After downloading the StormData.csv.bz2 file, I loaded into R for processing the data, as follows: I summed up the Fatalities and Injuries or Property Damages and Crop Damages on the basis of the Types of Weather Events, included them in the dataframes, and reordered the dataframes in descending order of the sums. I selected the event types that their impacts sum up cumulatively to 95% thresholds of either Fatalities and Injuries or Property an Crop Damages. These are the most dangerous events for population health (Figure 1) or financial damages (Figure 2). The data are plotted as a horizontal stacked bar plot, grouped by classes of events, coloured distinctly according to the legend included in the .
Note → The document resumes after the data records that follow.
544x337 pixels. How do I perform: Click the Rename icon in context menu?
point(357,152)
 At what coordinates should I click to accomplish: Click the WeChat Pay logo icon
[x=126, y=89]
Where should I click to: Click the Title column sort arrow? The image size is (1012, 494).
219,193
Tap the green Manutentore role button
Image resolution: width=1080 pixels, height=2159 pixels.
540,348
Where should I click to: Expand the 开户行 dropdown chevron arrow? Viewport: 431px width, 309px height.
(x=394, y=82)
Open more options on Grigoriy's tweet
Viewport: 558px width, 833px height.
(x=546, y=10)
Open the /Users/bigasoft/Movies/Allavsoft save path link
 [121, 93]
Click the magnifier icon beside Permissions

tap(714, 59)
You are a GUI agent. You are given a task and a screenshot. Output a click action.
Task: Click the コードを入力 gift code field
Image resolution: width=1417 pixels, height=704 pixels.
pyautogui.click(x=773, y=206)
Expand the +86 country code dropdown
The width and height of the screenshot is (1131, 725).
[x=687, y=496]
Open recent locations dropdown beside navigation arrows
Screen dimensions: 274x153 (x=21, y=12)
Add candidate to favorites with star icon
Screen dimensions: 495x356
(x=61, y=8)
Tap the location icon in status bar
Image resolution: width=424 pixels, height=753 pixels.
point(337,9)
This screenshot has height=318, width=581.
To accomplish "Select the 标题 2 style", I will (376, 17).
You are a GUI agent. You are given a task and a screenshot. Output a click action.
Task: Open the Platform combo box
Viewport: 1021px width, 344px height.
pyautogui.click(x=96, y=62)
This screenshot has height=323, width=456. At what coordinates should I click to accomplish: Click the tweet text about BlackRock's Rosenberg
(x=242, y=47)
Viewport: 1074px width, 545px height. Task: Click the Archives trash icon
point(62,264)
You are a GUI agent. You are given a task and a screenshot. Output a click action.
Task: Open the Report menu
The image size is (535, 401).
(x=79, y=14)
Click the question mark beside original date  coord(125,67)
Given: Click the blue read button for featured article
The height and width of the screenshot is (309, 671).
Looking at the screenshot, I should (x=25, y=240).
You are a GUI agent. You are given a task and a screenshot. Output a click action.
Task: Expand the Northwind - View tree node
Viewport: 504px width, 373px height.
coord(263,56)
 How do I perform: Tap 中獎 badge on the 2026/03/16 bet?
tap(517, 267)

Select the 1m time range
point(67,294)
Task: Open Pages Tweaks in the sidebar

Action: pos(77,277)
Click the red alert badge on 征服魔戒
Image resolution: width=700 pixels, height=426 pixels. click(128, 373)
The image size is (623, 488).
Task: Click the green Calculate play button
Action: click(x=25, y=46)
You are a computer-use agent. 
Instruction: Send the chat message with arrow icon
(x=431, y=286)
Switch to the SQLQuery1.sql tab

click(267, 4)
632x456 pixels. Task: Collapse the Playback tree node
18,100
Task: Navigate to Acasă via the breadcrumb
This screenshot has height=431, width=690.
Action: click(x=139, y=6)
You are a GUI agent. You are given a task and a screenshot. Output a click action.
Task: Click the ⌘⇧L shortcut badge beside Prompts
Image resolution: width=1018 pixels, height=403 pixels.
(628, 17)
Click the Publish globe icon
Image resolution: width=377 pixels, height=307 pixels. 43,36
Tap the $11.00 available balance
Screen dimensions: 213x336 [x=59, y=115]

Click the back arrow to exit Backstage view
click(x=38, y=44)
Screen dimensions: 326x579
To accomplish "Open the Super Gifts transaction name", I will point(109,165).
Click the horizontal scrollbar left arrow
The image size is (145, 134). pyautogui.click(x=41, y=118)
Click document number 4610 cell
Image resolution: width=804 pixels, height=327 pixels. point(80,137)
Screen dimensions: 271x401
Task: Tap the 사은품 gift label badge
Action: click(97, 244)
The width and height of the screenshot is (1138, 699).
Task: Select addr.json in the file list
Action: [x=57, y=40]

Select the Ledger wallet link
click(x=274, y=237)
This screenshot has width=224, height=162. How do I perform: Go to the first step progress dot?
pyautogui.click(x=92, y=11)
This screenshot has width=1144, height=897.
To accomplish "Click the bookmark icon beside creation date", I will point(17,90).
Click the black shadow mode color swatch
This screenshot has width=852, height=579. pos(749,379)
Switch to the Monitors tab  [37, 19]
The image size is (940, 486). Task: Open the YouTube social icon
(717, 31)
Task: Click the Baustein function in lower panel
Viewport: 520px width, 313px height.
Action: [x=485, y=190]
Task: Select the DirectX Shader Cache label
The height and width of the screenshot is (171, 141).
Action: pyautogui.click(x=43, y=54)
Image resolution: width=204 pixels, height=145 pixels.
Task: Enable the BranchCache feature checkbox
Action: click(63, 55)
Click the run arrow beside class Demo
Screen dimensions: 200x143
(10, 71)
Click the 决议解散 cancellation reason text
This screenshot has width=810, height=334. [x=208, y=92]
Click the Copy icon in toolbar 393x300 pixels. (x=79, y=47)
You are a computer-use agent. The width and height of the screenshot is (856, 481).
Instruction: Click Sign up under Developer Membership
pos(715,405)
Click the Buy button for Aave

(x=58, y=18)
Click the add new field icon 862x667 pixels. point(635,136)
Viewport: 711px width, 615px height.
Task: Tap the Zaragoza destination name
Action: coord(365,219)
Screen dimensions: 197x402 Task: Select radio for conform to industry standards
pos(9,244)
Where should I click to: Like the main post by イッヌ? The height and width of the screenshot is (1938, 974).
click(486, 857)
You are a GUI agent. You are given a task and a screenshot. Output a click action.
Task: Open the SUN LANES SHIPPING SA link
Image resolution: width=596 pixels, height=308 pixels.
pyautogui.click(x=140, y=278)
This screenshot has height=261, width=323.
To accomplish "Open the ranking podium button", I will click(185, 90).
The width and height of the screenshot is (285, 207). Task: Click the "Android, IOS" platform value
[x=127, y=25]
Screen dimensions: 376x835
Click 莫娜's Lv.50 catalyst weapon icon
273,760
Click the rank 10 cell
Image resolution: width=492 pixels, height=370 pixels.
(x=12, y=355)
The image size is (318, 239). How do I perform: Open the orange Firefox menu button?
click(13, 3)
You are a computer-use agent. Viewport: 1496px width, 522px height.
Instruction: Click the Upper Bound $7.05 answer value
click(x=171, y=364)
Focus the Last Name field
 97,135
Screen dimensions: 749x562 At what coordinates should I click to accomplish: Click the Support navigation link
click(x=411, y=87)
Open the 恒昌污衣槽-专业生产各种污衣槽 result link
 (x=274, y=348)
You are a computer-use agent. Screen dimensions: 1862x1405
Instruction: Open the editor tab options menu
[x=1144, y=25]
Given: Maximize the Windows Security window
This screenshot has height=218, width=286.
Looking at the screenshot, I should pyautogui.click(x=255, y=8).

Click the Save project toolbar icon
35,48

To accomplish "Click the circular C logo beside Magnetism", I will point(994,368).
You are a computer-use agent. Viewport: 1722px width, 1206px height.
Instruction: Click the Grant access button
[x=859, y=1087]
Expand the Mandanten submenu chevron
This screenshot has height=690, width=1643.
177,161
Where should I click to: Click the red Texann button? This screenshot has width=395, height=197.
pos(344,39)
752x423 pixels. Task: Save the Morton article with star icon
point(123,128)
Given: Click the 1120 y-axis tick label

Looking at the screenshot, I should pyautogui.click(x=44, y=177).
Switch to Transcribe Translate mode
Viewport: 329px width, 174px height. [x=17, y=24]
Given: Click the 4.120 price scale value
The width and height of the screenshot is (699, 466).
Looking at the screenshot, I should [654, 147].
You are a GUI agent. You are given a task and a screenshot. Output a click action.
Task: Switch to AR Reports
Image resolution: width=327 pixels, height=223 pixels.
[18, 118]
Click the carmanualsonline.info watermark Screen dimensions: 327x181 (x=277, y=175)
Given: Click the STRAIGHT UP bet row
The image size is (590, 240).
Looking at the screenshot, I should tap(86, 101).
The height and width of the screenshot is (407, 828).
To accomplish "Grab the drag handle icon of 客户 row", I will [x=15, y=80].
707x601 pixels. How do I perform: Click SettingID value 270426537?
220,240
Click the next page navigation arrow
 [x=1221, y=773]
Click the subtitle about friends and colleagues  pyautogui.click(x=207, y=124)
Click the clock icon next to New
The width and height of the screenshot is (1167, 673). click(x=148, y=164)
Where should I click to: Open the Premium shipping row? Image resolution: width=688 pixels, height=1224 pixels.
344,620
I downloaded the file and loaded in a dataframe called StormData2. A) For Calculating the impact of Weather Events on Population Heatlh. I reordered the data in a descending order of Fatalities and Injuries within a new dataframe called StormData3. I “cloned” a subset of the dataframe columns, namely Fatalities and Injuries, in a new datarame, called stormData4. I added a column in StormData4 dataframe with the total sum of Fatalities and Injuries, under the name SUMFATAL. Using “tapply” function, I calculated the total sum of fatalities and injuries, as well as the individual sums of fatalities and injuries on the basis of types of events of severe weather. The outputs were combined in a new dataframe along with the name of the events, the results corresponded to. I calculated the 95% percent of the total sum of fatalities and injuries. On the basis of that threshold, I extracted the types of events, whose impact sums cumulatively up to the 95% threshold of the total sum of fatalities and injuries. These events represent the most dangerous events for population health. The data were placed in a matrix called Final.
# load the data
StormData2<-read.csv("StormData.csv.bz2")
#order the data
StormData3<-StormData2[order(StormData2$FATALITIES, StormData2$INJURIES, decreasing=T), ]
# head(StormData3)
# Make a new table containing only the event-type and the caused fatalities and injuries
StormData4<-subset(StormData3, select=c(EVTYPE, FATALITIES,INJURIES))
# head(StormData4)
#Add the sum of the fatalities and injuries to the new dataset as a new column
StormData4$SUMFATAL<-StormData4$FATALITIES + StormData4$INJURIES
# head(StormData4)
#Calculate Sum of Fatalities, Injuries and their sum using tapply
TypeOfFatal1<-unlist(tapply(StormData4$SUMFATAL, StormData4$EVTYPE, sum, simplify=F))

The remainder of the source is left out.